Sconnessione del marciapiede ma spazio per passare in sicurezza: niente risarcimento per la caduta

Quanto più la situazione di possibile danno è suscettibile di essere prevista e superata attraverso l’adozione da parte del danneggiato delle cautele normalmente attese e prevedibili in rapporto alle circostanze, tanto più incidente deve considerarsi l’efficienza causale del comportamento imprudente del medesimo nel dinamismo causale del danno, fino a rendere possibile che detto comportamento interrompa il nesso eziologico tra fatto ed evento dannoso, quando sia da escludere che lo stesso comportamento costituisca un’evenienza ragionevole o accettabile secondo un criterio probabilistico di regolarità causale, connotandosi, invece, per l’esclusiva efficienza causale nella produzione del sinistro.  Questo è quanto stabilito dalla Corte di Cassazione, sez. VI Civile – 3, ordinanza n. 6403/2020, depositata il 6 marzo).

▶ _Record di dati_:
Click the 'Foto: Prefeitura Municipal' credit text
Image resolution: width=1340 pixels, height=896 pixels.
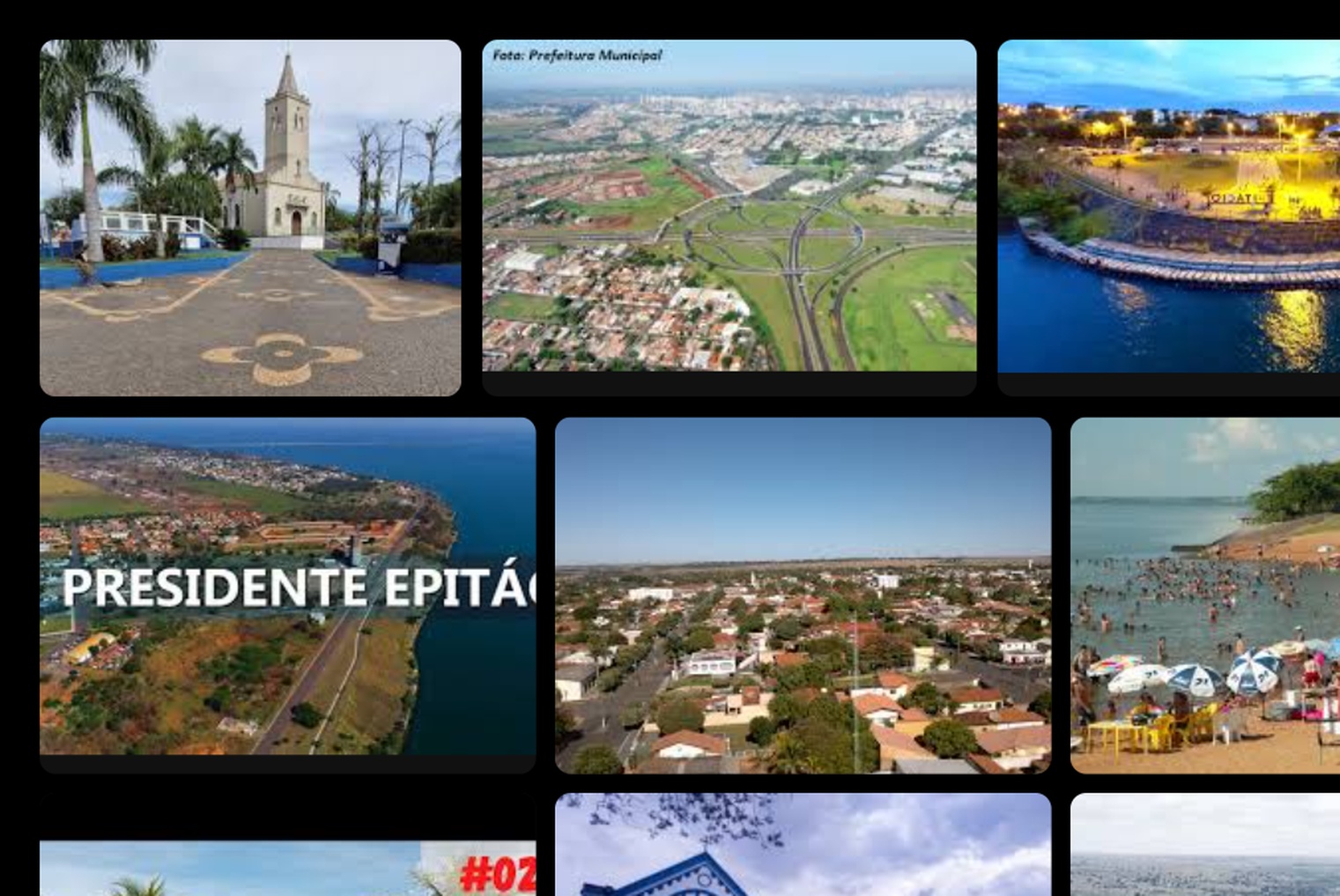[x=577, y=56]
---
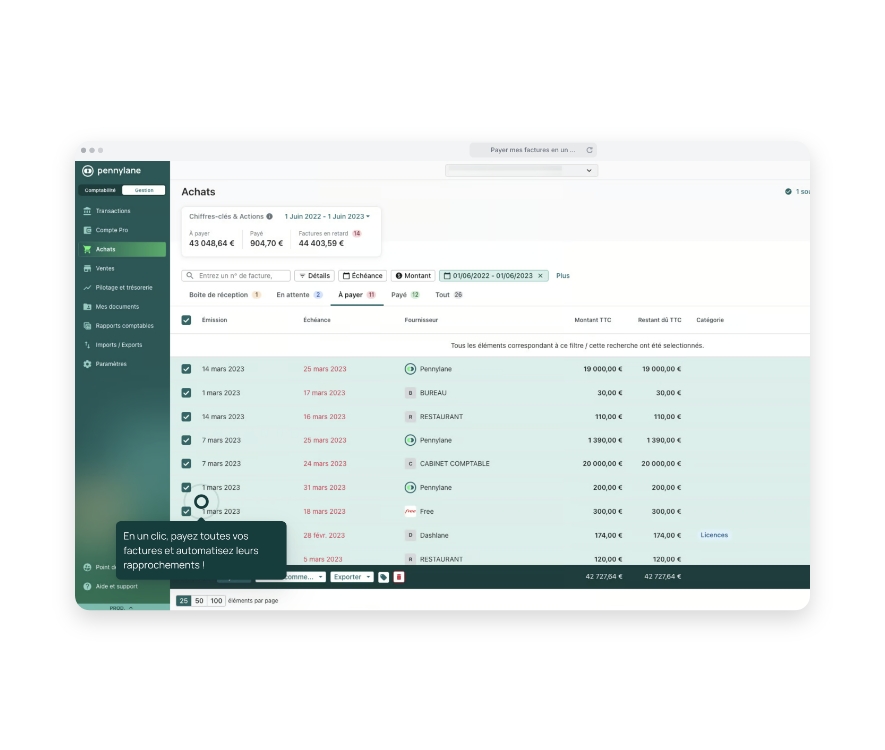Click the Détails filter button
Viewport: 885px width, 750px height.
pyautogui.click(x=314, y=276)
==
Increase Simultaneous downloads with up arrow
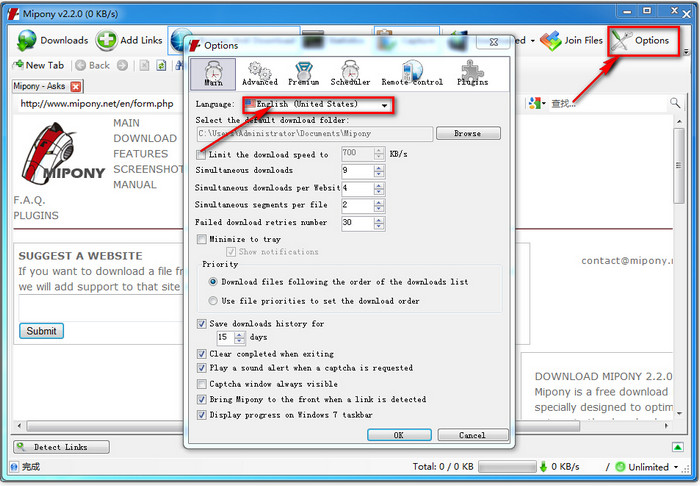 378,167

▶ _Cosa si chiede_:
[1] Ripeti fedelmente il passo del testo sulla caduta dal marciapiede da "Quanto più la" fino a "il 6 marzo)." compreso.
[2] Nei record rinomina "credit text" in "caption", dalla riga che contiene "Click the 'Foto: Prefeitura" fino alla riga che contiene "[x=577, y=56]" compresa. Riporta solo quelle righe, con tutto il resto invariato, omettendo le immagini.

▶ _Risposte per compito_:
[1]
Quanto più la situazione di possibile danno è suscettibile di essere prevista e superata attraverso l’adozione da parte del danneggiato delle cautele normalmente attese e prevedibili in rapporto alle circostanze, tanto più incidente deve considerarsi l’efficienza causale del comportamento imprudente del medesimo nel dinamismo causale del danno, fino a rendere possibile che detto comportamento interrompa il nesso eziologico tra fatto ed evento dannoso, quando sia da escludere che lo stesso comportamento costituisca un’evenienza ragionevole o accettabile secondo un criterio probabilistico di regolarità causale, connotandosi, invece, per l’esclusiva efficienza causale nella produzione del sinistro.  Questo è quanto stabilito dalla Corte di Cassazione, sez. VI Civile – 3, ordinanza n. 6403/2020, depositata il 6 marzo).

[2]
Click the 'Foto: Prefeitura Municipal' caption
Image resolution: width=1340 pixels, height=896 pixels.
[x=577, y=56]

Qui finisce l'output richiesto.